» EXTRAIT DU DOCUMENT

# # # # #

Journal du congrès de Zarzis (Tunisie) : carnet N°2. Une journée à Sfax (2 juin 2015)
Trois journées de rencontre sont programmées en ce mois de juin 2015 avec des professionnels tunisiens de la psy, afin de préparer le congrès de Zarzis et de développer la présence de Psy Cause dans ce pays. La première journée se déroule à Sfax le 2 juin. Le Dr Ghazi Chakroun nous prend en charge en cette journée sfaxienne. Il enseigne au sein du département de sociologie de la Faculté des Lettres et Sciences Humaines de Sfax, en tant que Maître Assistant, Docteur en psychologie spécialiste en psychologie du développement chez l’enfant.
Historique du partenariat avec l’ARIC
Notre premier contact avec le Dr Ghazi Chakroun remonte au 26 août 2014 à l’occasion des préparatifs du congrès de l’ARIC programmé à Sfax du 27 au 29 octobre 2014, et dont l’organisation était coordonnée par lui-même.
Rappelons que ce premier contact était dans la logique d’un partenariat avec cette association (Association de Recherche Inter Culturelle) composée d’universitaires de plusieurs pays qui travaillent dans les domaines de l’anthropologie et de la psychologie et avec des psychiatres, eut pour origine l’initiative de Mr François Daniel Alberola, membre de Psy Cause et de l’ARIC, et psychologue à Phnom Penh (Cambodge). Ce dernier avait suggéré un rapprochement lors de sa participation au congrès de l’ARIC qui se déroulait à Rabat du 9 au 13 décembre 2013. La présidente de l’ARIC, la Pr Fatima Moussa, universitaire à Alger, écrivait le 29 janvier 2014 au président de Psy Cause International : « À vrai dire, avant de vous répondre, j’ai consulté longuement votre site ainsi que vos activités et vos communications aux rencontres que vous organisez et pris la mesure du dynamisme de votre équipe. C’était bien dans cet esprit que j’envisage aussi ce partenariat qui serait à coup sûr porteur et passionnant d’autant que vos objectifs et ceux de l’ARIC seraient complémentaires. » Le 19 février 2014, elle nous transmettait la décision du bureau de l’ARIC : « Votre proposition de partenariat a été discutée à la réunion du bureau de l’ARIC hier. Un accord de principe est acquis et nous vous demandons d’officialiser votre demande en indiquant les termes de ce partenariat. En ce qui nous concerne ce partenariat est scientifique et servirait le rayonnement de nos deux institutions. Nous pourrons, après réception de votre lettre envisager déjà de mettre sur le site de l’ARIC vos annonces ainsi que de collaborer à des concertations en comité scientifique pour les prochains colloques par exemple. Nous serons heureux de vous compter parmi nous. » Ce partenariat fut voté lors de l’Assemblée Générale de Psy Cause International en date du 25 février 2014.

# # # # #

» DONNÉES FOURNIES
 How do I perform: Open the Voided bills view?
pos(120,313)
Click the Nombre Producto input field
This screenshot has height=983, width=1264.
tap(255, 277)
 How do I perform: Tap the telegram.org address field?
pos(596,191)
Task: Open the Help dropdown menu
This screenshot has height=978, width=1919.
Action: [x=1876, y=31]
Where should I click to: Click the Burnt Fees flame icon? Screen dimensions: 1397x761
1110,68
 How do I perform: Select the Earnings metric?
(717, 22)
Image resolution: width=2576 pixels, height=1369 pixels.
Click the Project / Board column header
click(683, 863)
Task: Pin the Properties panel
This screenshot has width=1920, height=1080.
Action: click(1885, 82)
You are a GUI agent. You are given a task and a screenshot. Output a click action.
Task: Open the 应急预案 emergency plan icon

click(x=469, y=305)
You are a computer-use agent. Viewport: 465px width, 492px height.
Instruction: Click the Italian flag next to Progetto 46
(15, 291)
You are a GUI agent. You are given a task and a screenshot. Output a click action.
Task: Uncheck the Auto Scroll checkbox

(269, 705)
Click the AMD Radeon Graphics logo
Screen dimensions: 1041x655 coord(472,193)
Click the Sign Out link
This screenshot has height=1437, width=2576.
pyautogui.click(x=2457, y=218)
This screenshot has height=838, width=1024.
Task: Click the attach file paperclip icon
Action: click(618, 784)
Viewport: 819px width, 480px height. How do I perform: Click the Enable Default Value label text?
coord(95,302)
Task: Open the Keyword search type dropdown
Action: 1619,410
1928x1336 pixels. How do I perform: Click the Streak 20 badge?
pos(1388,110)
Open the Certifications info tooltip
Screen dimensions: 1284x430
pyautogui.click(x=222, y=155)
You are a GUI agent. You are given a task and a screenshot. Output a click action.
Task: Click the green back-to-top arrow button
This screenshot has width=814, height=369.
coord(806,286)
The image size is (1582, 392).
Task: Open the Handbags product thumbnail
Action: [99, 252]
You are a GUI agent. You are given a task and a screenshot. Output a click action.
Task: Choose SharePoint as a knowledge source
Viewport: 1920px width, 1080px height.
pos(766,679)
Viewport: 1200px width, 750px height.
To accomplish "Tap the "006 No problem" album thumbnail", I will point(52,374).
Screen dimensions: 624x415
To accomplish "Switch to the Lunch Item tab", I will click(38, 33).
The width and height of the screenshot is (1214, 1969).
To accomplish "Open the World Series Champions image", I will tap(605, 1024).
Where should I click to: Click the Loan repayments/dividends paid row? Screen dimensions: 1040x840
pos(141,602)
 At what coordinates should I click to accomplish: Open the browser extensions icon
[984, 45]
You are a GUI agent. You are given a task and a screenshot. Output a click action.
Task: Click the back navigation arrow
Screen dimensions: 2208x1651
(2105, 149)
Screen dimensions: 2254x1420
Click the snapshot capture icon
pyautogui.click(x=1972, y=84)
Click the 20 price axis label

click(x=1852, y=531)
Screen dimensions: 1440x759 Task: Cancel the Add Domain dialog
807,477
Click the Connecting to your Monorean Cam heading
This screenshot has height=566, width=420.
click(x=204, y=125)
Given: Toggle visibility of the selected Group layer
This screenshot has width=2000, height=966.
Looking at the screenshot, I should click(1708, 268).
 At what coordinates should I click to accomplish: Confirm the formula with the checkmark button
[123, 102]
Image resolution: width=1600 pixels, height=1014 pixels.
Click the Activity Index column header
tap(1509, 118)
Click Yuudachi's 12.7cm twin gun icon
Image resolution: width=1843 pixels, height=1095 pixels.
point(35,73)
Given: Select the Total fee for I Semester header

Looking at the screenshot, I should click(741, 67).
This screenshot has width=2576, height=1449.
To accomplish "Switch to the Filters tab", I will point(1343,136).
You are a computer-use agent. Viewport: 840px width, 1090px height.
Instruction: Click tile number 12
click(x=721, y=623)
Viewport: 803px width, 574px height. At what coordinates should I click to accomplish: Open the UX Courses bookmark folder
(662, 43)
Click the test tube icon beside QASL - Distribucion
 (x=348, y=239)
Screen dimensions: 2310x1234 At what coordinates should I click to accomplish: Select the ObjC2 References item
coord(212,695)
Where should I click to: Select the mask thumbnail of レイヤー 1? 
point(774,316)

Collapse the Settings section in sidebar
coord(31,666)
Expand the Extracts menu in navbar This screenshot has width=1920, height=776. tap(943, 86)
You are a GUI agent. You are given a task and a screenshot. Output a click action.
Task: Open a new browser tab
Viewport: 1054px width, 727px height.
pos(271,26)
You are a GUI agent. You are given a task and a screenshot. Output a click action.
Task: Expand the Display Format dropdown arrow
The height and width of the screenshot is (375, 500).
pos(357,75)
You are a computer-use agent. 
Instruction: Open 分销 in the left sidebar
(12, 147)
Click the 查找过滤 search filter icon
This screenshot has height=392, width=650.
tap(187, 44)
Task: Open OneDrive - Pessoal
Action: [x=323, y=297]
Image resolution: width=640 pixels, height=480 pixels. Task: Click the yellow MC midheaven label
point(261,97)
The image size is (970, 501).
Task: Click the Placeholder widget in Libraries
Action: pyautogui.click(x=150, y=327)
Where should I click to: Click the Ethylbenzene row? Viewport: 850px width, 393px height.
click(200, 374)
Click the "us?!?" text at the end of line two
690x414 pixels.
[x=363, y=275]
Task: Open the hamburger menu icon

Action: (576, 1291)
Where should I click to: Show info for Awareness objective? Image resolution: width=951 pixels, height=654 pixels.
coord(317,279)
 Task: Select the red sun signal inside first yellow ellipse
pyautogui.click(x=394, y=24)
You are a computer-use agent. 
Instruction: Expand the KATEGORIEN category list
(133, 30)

# # # # #

» EXERCICE COURT 1
Répondez aux questions suivantes d'après le journal de la journée à Sfax.
(a) Dans quel département et dans quelle faculté enseigne le Dr Ghazi Chakroun ?
(b) Où et à quelles dates s'est tenu le congrès de l'ARIC auquel a participé François Daniel Alberola ?
(c) À quelle date l'Assemblée Générale de Psy Cause International a-t-elle voté le partenariat ?
» EXERCICE COURT 2
Prolongez le journal de la journée à Sfax par un court paragraphe qui suit sa dernière phrase.

» RÉPONSE 1
(a) Au département de sociologie de la Faculté des Lettres et Sciences Humaines de Sfax.
(b) À Rabat, du 9 au 13 décembre 2013.
(c) Le 25 février 2014.

» RÉPONSE 2
Le mois d’octobre 2014 fut pour les responsables de Psy Cause particulièrement chargé avec notre X° congrès international à Kyoto qui, bien naturellement, rassemblait notre équipe, et, dans le même temps, la présence de notre vice président, le Dr Thierry Lavergne, au Premier congrès tunisien de psychiatrie à Tunis. Nous étions donc très peu disponibles pour les journées de l’ARIC en Tunisie. Nous étions cependant en lien avec le Dr Ghazi Chakroun qui nous signalait que le congrès de Sfax allait permettre aux participants « de vivre à chaud académiquement les résultats des élections législatives prévues le 26 octobre 2014. » Ajoutant : « C’est un moment de paix et de la réussite de la démocratie dans un pays où le printemps arabe a commencé et va résister à toutes les menaces violentes. L’histoire de la Tunisie contemporaine est une preuve. »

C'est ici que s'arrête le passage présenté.